- Opening Delimiter -

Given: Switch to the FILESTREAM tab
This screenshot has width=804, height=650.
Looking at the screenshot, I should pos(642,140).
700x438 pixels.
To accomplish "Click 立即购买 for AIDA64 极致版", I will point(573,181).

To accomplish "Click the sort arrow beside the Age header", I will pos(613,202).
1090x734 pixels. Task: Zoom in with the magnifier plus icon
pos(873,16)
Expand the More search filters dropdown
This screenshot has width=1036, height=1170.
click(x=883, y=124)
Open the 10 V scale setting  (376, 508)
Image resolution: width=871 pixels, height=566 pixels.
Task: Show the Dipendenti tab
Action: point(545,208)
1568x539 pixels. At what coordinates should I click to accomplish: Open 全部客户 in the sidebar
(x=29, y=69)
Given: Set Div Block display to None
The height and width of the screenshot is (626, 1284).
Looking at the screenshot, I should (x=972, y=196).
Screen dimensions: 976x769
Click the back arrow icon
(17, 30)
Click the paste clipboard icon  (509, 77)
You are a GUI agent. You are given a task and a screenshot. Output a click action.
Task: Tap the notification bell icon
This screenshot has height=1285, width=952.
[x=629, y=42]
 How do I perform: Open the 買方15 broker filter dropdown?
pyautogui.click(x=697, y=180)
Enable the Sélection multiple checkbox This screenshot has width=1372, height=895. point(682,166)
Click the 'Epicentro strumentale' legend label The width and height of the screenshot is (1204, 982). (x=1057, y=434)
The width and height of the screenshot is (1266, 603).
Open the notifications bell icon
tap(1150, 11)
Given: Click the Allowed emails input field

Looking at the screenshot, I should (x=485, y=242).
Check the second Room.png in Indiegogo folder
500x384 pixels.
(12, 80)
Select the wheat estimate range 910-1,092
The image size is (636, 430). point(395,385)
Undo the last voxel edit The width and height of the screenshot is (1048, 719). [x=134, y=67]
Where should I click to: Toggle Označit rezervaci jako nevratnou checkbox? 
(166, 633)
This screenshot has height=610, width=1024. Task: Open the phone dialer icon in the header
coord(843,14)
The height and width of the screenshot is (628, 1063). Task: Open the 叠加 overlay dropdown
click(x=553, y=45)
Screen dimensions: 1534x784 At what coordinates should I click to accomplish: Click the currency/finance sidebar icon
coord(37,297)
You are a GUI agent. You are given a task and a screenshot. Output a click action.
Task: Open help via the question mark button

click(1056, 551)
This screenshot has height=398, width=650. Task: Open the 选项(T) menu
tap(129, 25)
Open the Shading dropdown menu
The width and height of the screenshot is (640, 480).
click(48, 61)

- Closing Delimiter -

*WHAT IS EXPECTED*. The expected response reproduces all of the data precisely.

*SOLUTION*.
Given: Switch to the FILESTREAM tab
This screenshot has width=804, height=650.
Looking at the screenshot, I should pos(642,140).
700x438 pixels.
To accomplish "Click 立即购买 for AIDA64 极致版", I will point(573,181).

To accomplish "Click the sort arrow beside the Age header", I will pos(613,202).
1090x734 pixels. Task: Zoom in with the magnifier plus icon
pos(873,16)
Expand the More search filters dropdown
This screenshot has width=1036, height=1170.
click(x=883, y=124)
Open the 10 V scale setting  (376, 508)
Image resolution: width=871 pixels, height=566 pixels.
Task: Show the Dipendenti tab
Action: point(545,208)
1568x539 pixels. At what coordinates should I click to accomplish: Open 全部客户 in the sidebar
(x=29, y=69)
Given: Set Div Block display to None
The height and width of the screenshot is (626, 1284).
Looking at the screenshot, I should (x=972, y=196).
Screen dimensions: 976x769
Click the back arrow icon
(17, 30)
Click the paste clipboard icon  (509, 77)
You are a GUI agent. You are given a task and a screenshot. Output a click action.
Task: Tap the notification bell icon
This screenshot has height=1285, width=952.
[x=629, y=42]
 How do I perform: Open the 買方15 broker filter dropdown?
pyautogui.click(x=697, y=180)
Enable the Sélection multiple checkbox This screenshot has width=1372, height=895. point(682,166)
Click the 'Epicentro strumentale' legend label The width and height of the screenshot is (1204, 982). (x=1057, y=434)
The width and height of the screenshot is (1266, 603).
Open the notifications bell icon
tap(1150, 11)
Given: Click the Allowed emails input field

Looking at the screenshot, I should (x=485, y=242).
Check the second Room.png in Indiegogo folder
500x384 pixels.
(12, 80)
Select the wheat estimate range 910-1,092
The image size is (636, 430). point(395,385)
Undo the last voxel edit The width and height of the screenshot is (1048, 719). [x=134, y=67]
Where should I click to: Toggle Označit rezervaci jako nevratnou checkbox? 
(166, 633)
This screenshot has height=610, width=1024. Task: Open the phone dialer icon in the header
coord(843,14)
The height and width of the screenshot is (628, 1063). Task: Open the 叠加 overlay dropdown
click(x=553, y=45)
Screen dimensions: 1534x784 At what coordinates should I click to accomplish: Click the currency/finance sidebar icon
coord(37,297)
You are a GUI agent. You are given a task and a screenshot. Output a click action.
Task: Open help via the question mark button

click(1056, 551)
This screenshot has height=398, width=650. Task: Open the 选项(T) menu
tap(129, 25)
Open the Shading dropdown menu
The width and height of the screenshot is (640, 480).
click(48, 61)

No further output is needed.